Mechanical Design of the Remote Reservoir
The remote reservoir shock addresses the issues of heat and fluid volume by physically separating the high-pressure nitrogen gas charge from the hydraulic oil. This system consists of the main shock body, a flexible high-pressure hose, and a separate cylindrical aluminum canister—the reservoir itself. The hose connects the main body of the damper to this external canister, allowing fluid exchange between the components.
Inside the reservoir is a floating piston, a dividing barrier that prevents the mixing of the hydraulic fluid and the pressurized gas. The gas, typically nitrogen, is charged to a high pressure, often between 150 and 250 pounds per square inch (PSI), pushing against the floating piston. This constant pressure ensures the hydraulic fluid within the entire system remains under compression.
When the shock compresses, the main piston rod displaces a volume of fluid equal to the rod’s diameter, forcing this excess fluid out of the shock body and into the remote canister. The fluid pushes the floating piston further into the gas chamber, temporarily compressing the nitrogen charge. When the shock extends, the rod is pulled out, and the compressed gas pushes the fluid back into the main body.

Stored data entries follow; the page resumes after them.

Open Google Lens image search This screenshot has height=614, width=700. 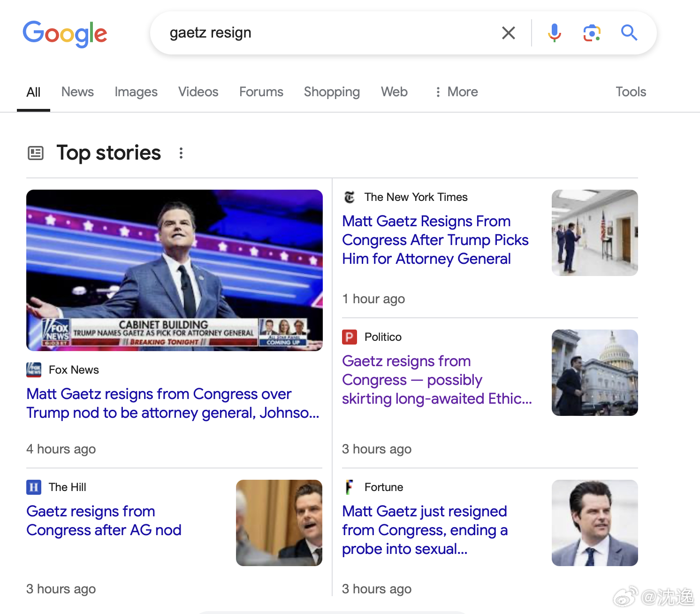pos(592,33)
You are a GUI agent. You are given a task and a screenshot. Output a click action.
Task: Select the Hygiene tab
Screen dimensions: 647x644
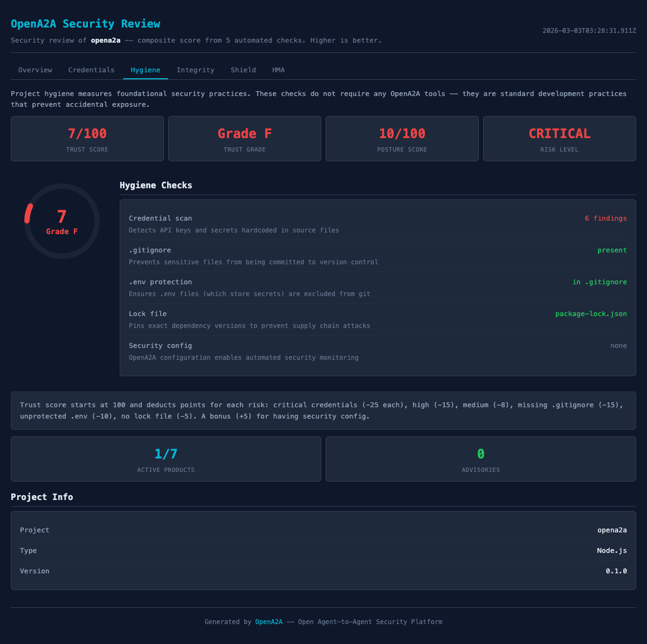pos(146,70)
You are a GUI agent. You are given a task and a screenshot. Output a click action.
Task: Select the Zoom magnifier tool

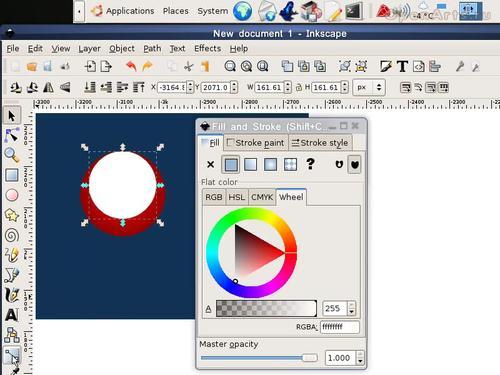pyautogui.click(x=12, y=155)
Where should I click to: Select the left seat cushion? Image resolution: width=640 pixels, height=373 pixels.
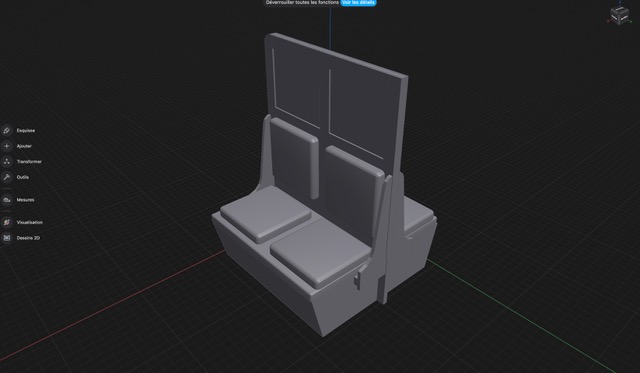click(265, 214)
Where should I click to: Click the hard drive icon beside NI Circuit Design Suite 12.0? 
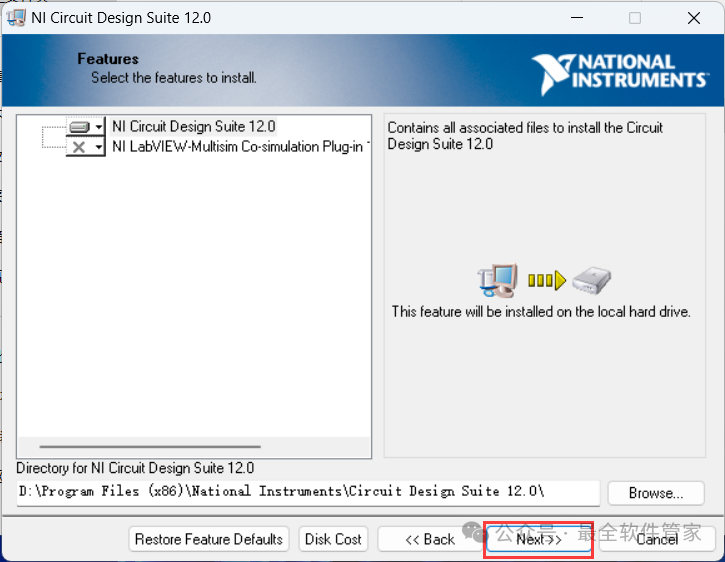point(80,127)
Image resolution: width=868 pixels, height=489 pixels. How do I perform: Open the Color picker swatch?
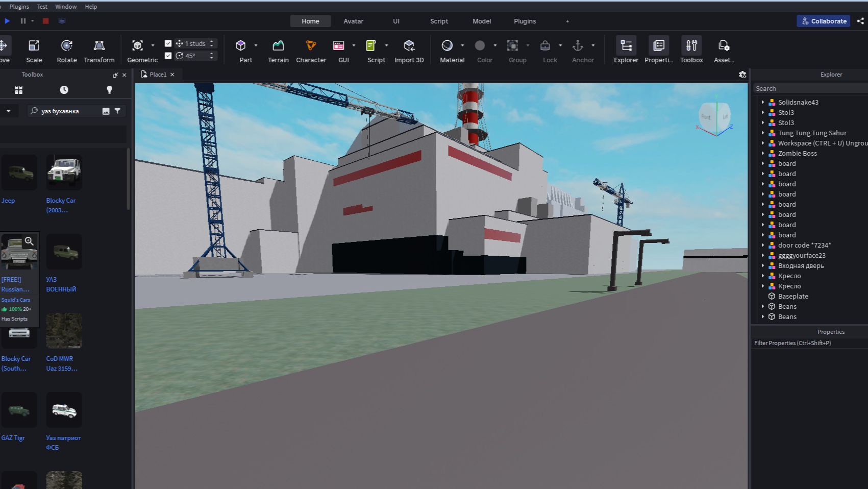480,45
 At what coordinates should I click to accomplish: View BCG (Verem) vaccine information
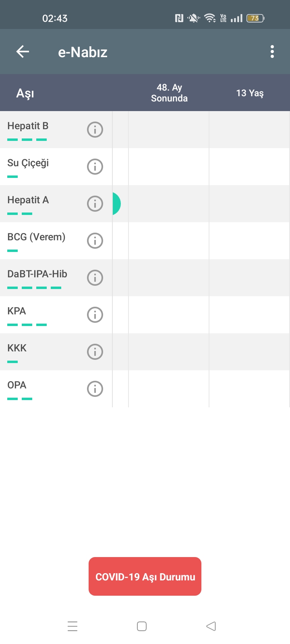click(x=95, y=241)
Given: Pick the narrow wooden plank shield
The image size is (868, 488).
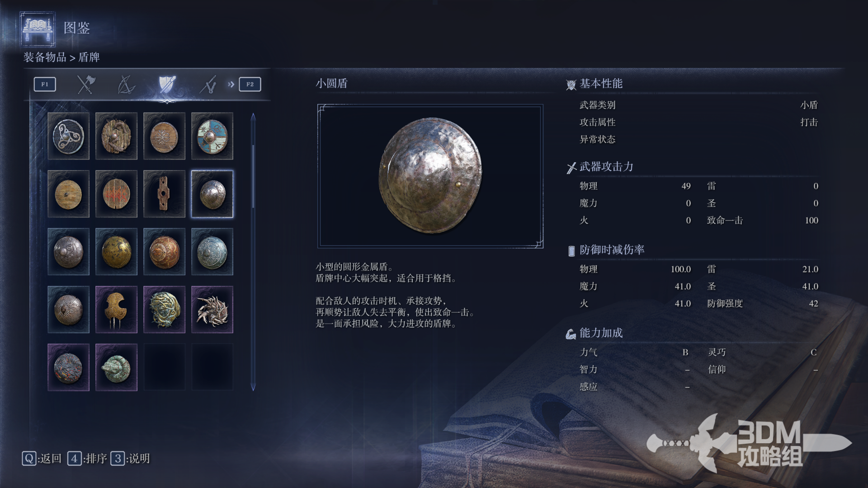Looking at the screenshot, I should click(x=164, y=194).
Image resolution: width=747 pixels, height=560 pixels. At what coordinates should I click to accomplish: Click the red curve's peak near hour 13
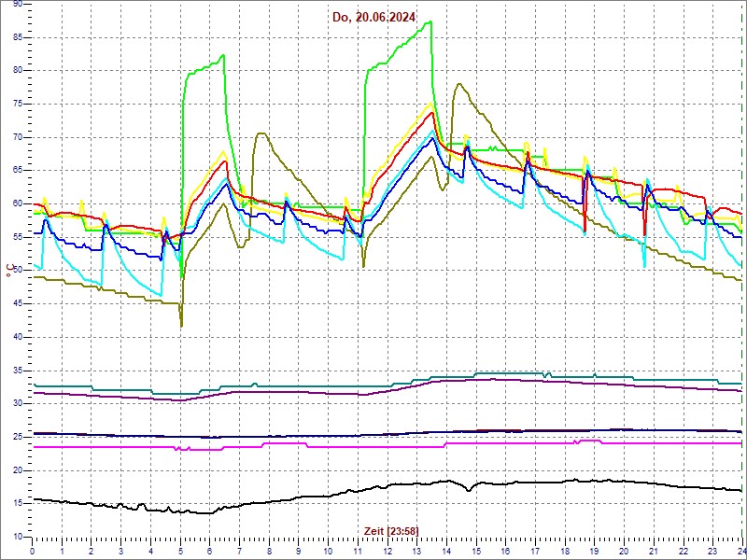coord(431,113)
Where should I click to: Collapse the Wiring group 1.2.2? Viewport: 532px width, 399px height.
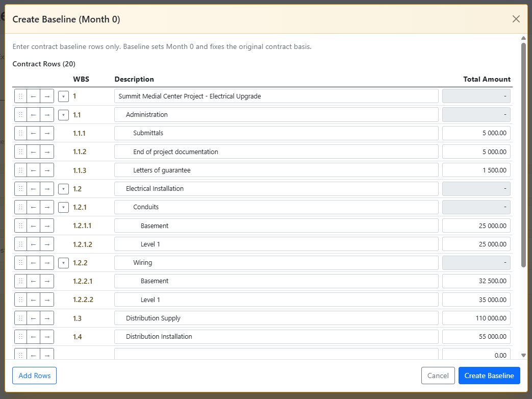coord(63,263)
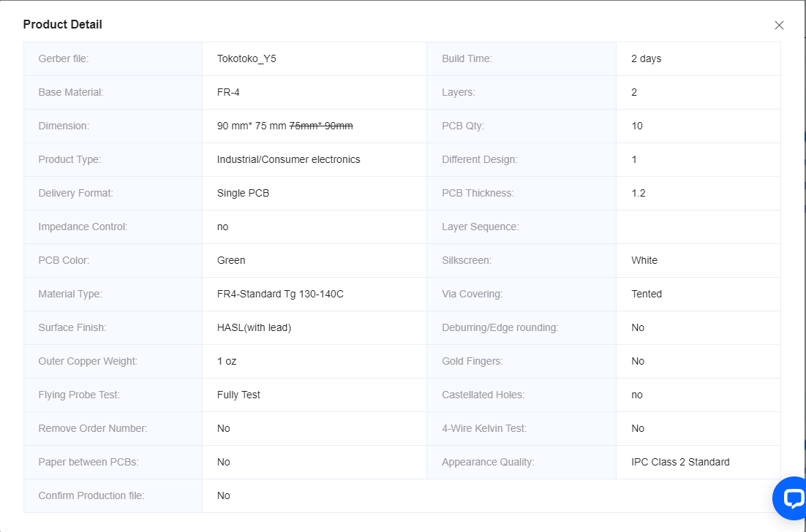Click the struck-through 75mm* 90mm dimension

pos(321,126)
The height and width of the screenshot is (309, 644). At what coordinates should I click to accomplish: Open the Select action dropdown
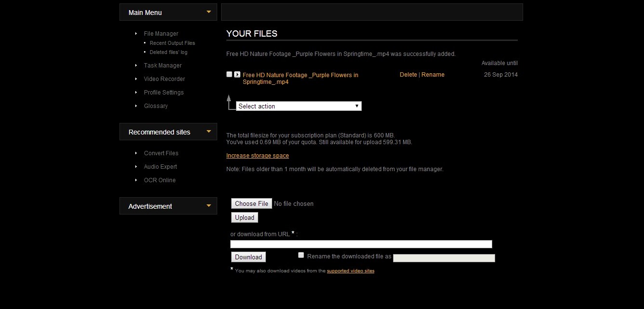(x=299, y=106)
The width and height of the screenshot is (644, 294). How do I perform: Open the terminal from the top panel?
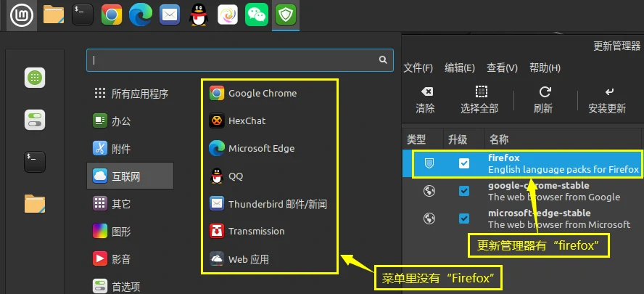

This mechanism achieves two primary functional goals. The pressurized nitrogen keeps the fluid under constant compression, which drastically raises the fluid’s boiling point and prevents the formation of air bubbles (aeration) that cause damping fade. Furthermore, the external canister significantly increases the total volume of hydraulic fluid in the system.
Performance Advantages in Extreme Conditions
The mechanical design translates directly into superior performance consistency during periods of heavy, sustained use. The most important benefit is the anti-fade capability, which ensures the damping characteristics remain consistent regardless of how long or aggressively the suspension is working. This reliability is paramount in environments that subject the damper to continuous, rapid cycling, such as desert racing or sustained high-speed off-road travel.
The increased fluid volume provides a greater thermal mass, meaning the system can absorb substantially more heat before the overall temperature rises to a problematic level. The remote canister is typically constructed from aluminum and is positioned away from the primary heat source, providing a larger surface area for heat dissipation into the surrounding air. This cooling efficiency maintains the fluid’s proper viscosity.
This consistent, fade-free damping allows vehicles to maintain high levels of control and handling predictability over rough terrain for extended periods. Applications requiring this level of durability include heavily loaded towing vehicles, trucks with long-travel suspension systems, and any vehicle where consistent damping force is necessary to manage high-speed impacts and prevent suspension bottoming out.
The reservoir design also allows engineers to optimize the shock valve stack on the main piston head without compromising its size to accommodate the displaced volume. This structural freedom enables the use of more sophisticated valving, providing finer tuning of the compression and rebound forces for specialized performance demands.